(Dataset extract):

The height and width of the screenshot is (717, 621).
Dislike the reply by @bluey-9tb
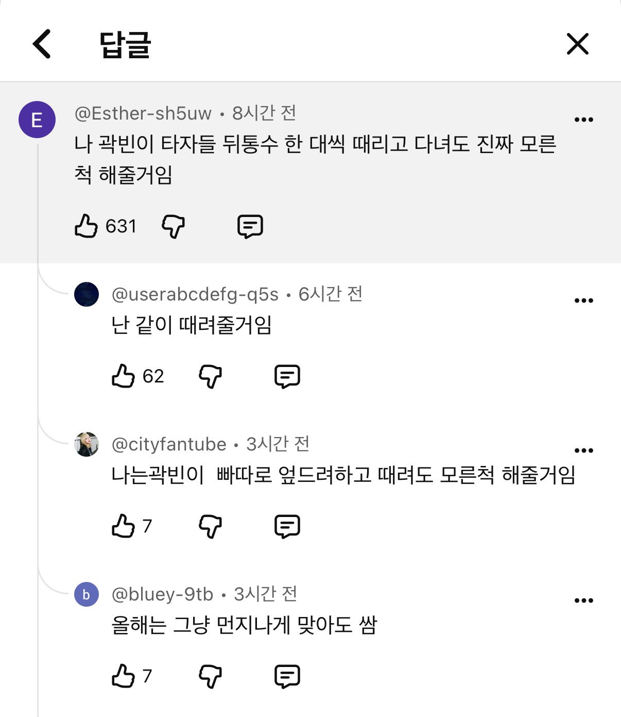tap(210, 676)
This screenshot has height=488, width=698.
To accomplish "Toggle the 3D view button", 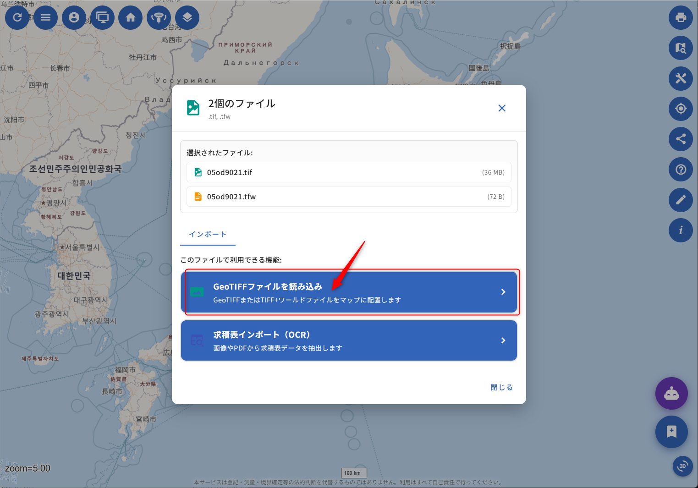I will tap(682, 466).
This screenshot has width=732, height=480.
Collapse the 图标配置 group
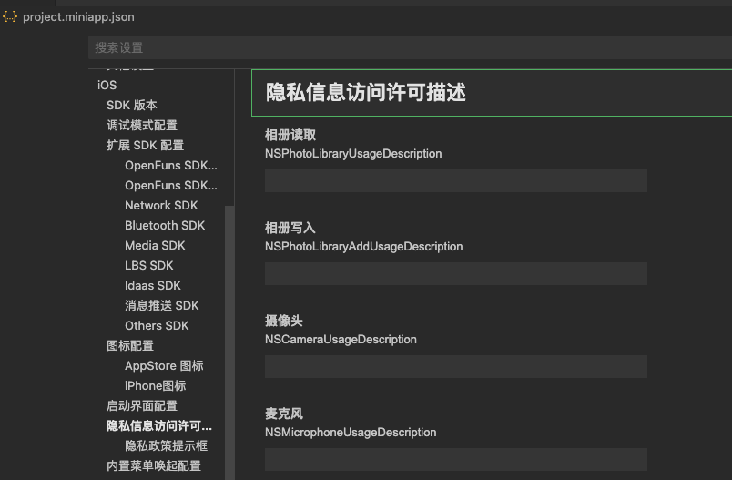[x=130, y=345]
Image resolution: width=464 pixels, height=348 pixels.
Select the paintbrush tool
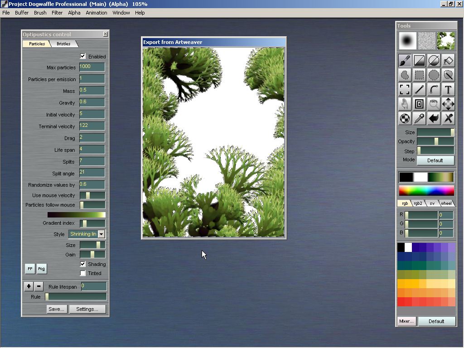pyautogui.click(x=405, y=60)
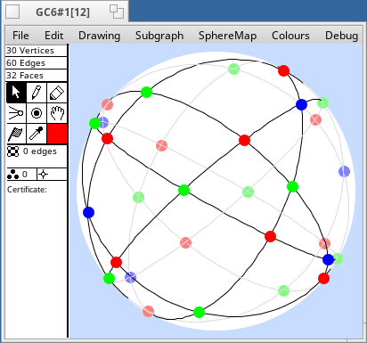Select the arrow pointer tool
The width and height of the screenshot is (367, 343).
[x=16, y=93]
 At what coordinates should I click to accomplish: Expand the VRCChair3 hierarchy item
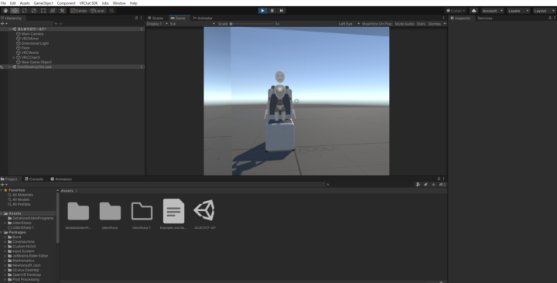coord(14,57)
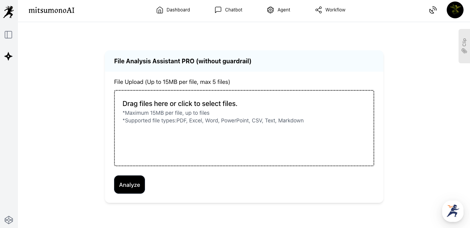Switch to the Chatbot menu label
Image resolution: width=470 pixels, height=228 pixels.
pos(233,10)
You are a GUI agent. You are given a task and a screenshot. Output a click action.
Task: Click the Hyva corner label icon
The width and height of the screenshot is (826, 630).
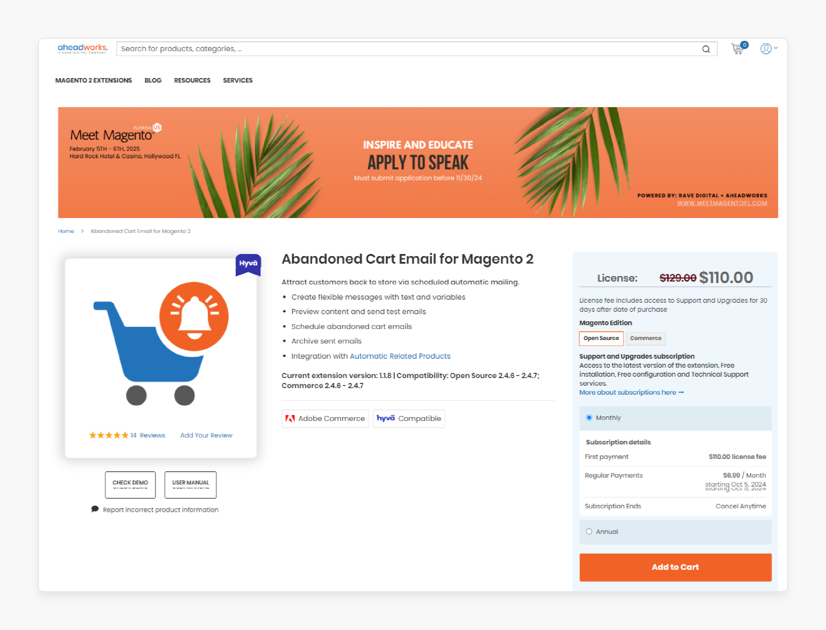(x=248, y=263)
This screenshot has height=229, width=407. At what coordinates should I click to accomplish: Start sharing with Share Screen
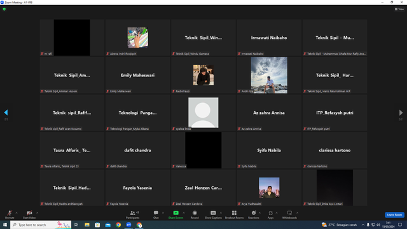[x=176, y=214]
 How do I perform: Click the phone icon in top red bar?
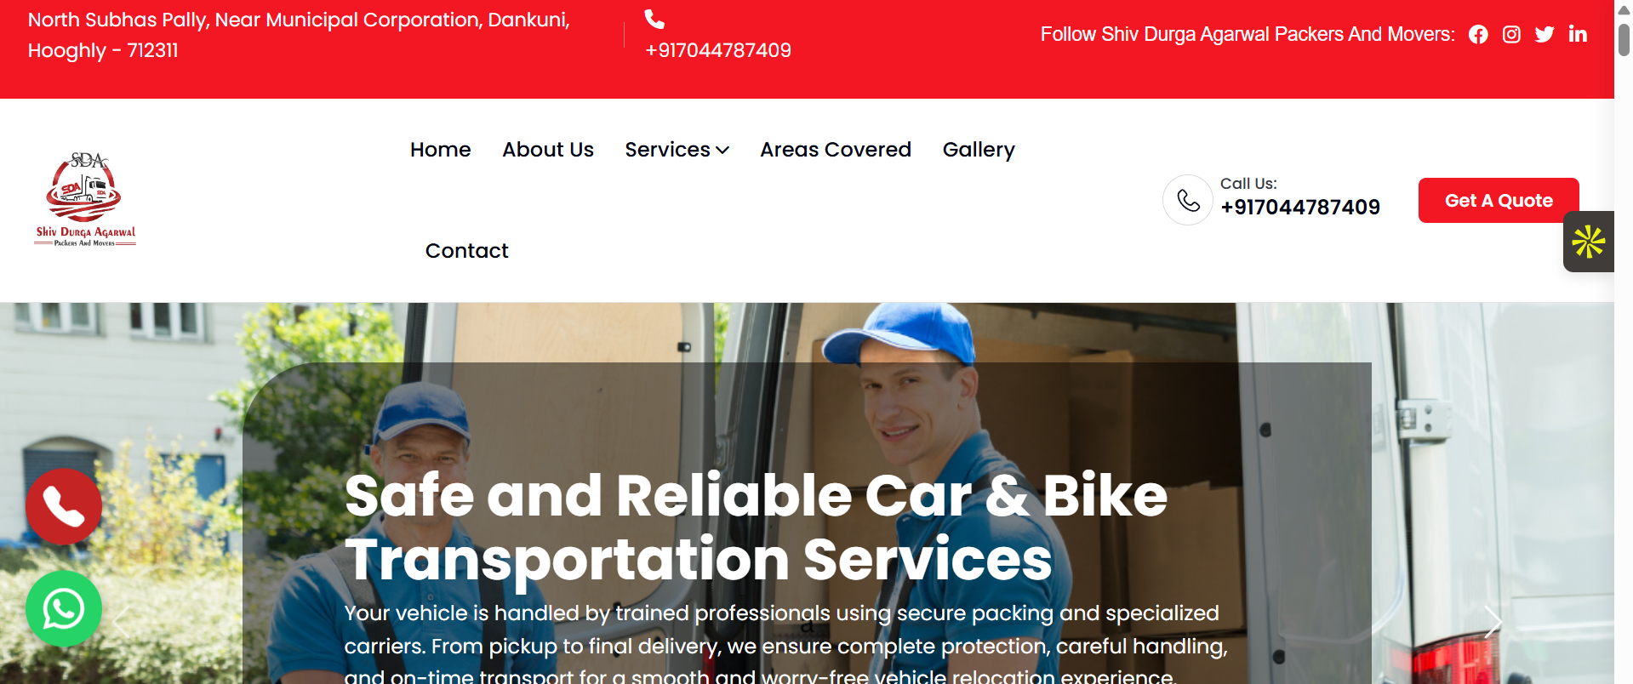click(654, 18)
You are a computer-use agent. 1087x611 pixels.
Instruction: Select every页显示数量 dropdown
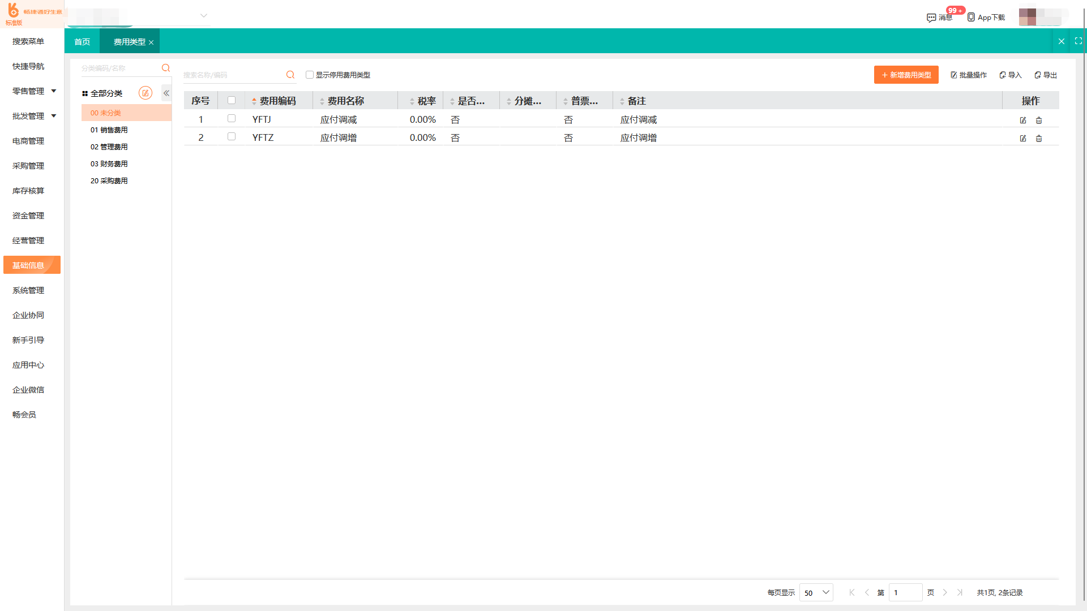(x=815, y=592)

(Task description): Go through the entries and report every line with the string "agent".

(Result below):
You are a GUI agent. You are given a task and a screenshot. Output a click action.
You are a computer-use agent. 1087x611 pixels.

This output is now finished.